*Exercise tasks*.
1 – In the forum reply, how many hits can the son's blog get at any given time?
2 – Transcribe the forum reply, beginning at the words "I have a son" and stopping after "of all ages.".

*Provided text*.
Hello M., It really sounds like you have a lot of support and input from the responses I read. I would like to add my 2 cents worth as well.
I have a son that is socially backward due to learning disabilities. He can't relate one on one to people yet he has a blog that gets as many as 550 hits at at any given time and has had college professors respond to him for in put. So see what she is really doing on the computer -- having family in law enforcement I am told a lot of ugly stories of things that happen to kids of all ages.
If she has a dream, then help her achieve it, the local library has many things free, and the local adult school often has grants that helps pay for classes so that she learns skills.
**I actually had my son seeing a doctor becasue I was worried about the hours spent on the computer, in his room, and not interacting with people-- after several sessions he flat told me that the only thing wrong is that kids learn to text instead of talking even on the phone, and that facebook has changed the way people interact. Since we are active in a church he challenged me to get our son into a club of some kind outside of church, and to go to one specail activity a month with people his age at church.** He got seriously involved with Japaneese Animation and thrives on it and that is what his blogs are about.

*Rows*.
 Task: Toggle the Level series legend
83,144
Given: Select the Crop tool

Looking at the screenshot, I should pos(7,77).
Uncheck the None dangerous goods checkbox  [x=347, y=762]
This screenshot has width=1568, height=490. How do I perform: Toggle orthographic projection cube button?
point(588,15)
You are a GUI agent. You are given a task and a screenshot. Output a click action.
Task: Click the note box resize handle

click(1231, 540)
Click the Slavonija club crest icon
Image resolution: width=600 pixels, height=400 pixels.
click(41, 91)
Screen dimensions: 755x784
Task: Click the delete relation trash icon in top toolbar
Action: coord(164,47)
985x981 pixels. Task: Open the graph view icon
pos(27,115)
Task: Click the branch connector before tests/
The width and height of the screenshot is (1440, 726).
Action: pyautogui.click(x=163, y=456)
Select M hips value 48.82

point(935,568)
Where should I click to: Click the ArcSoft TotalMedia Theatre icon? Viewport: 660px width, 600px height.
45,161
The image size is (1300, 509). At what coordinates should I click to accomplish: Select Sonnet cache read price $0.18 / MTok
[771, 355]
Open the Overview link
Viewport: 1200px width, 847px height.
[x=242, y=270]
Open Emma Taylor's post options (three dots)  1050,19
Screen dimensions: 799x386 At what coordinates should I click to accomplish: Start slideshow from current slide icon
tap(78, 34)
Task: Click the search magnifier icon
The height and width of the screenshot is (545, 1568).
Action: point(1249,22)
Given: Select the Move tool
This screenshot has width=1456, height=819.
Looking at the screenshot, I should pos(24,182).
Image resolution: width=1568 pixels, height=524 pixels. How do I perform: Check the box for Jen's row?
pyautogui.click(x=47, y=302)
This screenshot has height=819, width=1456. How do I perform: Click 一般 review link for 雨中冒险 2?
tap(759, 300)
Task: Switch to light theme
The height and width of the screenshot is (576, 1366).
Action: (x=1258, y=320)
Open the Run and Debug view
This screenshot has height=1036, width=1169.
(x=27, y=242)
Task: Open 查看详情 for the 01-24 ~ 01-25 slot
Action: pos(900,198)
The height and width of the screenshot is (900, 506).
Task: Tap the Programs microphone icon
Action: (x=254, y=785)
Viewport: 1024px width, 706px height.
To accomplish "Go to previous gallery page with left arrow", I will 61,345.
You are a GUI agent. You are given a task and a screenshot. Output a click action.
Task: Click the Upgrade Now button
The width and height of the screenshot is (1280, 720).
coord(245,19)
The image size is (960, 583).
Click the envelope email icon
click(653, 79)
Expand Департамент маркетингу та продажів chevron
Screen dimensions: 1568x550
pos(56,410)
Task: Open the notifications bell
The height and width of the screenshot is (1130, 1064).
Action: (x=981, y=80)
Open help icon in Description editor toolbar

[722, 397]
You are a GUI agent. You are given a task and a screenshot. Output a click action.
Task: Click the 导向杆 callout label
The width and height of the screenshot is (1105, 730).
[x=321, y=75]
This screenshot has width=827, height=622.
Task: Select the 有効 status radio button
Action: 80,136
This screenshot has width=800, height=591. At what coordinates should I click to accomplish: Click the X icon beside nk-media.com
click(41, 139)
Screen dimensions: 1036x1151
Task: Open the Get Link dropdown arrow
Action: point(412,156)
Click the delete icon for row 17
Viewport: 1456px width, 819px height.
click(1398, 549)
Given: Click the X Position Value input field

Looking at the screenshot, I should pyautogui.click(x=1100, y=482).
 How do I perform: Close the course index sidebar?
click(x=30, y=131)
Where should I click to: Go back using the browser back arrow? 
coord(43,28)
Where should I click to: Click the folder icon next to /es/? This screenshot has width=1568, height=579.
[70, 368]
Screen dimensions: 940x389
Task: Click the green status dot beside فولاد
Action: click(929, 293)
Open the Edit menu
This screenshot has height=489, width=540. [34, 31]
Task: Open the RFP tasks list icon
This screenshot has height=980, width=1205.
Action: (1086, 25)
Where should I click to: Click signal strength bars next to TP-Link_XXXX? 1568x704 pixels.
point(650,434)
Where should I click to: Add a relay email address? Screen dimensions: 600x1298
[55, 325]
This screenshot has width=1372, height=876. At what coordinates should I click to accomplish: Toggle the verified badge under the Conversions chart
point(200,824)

*Solutions*.
1 – As many as 550 hits.

2 –
I have a son that is socially backward due to learning disabilities. He can't relate one on one to people yet he has a blog that gets as many as 550 hits at at any given time and has had college professors respond to him for in put. So see what she is really doing on the computer -- having family in law enforcement I am told a lot of ugly stories of things that happen to kids of all ages.